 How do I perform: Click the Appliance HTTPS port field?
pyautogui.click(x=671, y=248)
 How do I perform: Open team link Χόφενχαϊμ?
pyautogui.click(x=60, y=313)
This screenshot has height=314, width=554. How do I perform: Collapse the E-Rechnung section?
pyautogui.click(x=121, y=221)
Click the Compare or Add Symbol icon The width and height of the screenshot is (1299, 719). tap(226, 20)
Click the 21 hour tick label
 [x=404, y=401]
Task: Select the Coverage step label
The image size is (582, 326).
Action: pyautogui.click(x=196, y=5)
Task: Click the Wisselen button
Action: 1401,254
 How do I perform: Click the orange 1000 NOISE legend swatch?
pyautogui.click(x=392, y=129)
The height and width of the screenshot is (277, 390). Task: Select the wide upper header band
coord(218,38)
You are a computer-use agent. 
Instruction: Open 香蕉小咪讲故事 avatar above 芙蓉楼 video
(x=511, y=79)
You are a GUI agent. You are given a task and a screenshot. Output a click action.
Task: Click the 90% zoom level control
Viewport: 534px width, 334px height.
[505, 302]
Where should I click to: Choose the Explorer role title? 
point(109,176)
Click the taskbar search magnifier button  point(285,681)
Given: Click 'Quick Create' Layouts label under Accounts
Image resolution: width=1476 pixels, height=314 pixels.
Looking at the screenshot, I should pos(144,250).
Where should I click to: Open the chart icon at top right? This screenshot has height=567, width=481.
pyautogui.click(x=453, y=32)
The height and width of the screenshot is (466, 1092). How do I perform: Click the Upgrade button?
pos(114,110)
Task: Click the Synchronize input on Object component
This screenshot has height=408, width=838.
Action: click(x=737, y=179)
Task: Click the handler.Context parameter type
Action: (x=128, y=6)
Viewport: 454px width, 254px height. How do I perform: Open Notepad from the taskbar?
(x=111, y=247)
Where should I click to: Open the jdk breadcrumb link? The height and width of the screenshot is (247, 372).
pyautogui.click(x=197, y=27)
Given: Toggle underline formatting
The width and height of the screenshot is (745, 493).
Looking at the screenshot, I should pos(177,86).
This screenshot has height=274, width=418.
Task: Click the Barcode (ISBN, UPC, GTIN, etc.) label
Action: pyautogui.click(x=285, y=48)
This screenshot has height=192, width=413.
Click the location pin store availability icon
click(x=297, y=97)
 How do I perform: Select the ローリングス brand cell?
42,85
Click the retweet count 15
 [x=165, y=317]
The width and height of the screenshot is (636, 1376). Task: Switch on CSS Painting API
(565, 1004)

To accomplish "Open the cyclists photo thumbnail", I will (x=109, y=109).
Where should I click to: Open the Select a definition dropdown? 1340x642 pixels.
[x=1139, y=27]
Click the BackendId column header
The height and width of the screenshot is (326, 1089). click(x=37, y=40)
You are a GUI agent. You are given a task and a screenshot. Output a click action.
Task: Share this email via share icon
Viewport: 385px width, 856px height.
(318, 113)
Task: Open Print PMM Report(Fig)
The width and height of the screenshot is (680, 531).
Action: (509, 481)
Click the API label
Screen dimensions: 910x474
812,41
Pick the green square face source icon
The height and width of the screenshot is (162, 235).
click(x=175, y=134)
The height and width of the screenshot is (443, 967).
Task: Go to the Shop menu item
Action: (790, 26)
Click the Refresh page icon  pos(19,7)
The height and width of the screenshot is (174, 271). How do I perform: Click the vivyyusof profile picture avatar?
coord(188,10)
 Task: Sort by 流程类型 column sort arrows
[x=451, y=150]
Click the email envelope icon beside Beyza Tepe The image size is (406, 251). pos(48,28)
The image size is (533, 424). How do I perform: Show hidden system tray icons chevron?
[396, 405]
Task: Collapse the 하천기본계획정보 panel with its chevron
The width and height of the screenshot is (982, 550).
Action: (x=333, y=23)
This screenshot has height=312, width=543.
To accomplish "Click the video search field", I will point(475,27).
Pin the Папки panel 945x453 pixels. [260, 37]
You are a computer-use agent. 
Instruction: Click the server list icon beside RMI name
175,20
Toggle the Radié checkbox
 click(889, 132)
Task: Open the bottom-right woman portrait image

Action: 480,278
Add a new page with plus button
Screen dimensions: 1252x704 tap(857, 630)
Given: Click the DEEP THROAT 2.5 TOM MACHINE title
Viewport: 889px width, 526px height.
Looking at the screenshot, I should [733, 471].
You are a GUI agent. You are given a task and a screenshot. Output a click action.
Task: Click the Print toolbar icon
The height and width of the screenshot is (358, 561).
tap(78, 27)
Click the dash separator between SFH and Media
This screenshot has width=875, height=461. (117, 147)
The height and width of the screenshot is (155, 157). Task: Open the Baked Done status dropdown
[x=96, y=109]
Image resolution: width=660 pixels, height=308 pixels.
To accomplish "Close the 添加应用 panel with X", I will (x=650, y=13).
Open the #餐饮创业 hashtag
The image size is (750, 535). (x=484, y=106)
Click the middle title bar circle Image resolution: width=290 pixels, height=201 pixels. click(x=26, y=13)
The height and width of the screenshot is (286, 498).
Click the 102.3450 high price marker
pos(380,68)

THE TASK. Go through the entries above and say how many lines include the word "will". Give the number only.

ANSWER FOR THE TASK. 3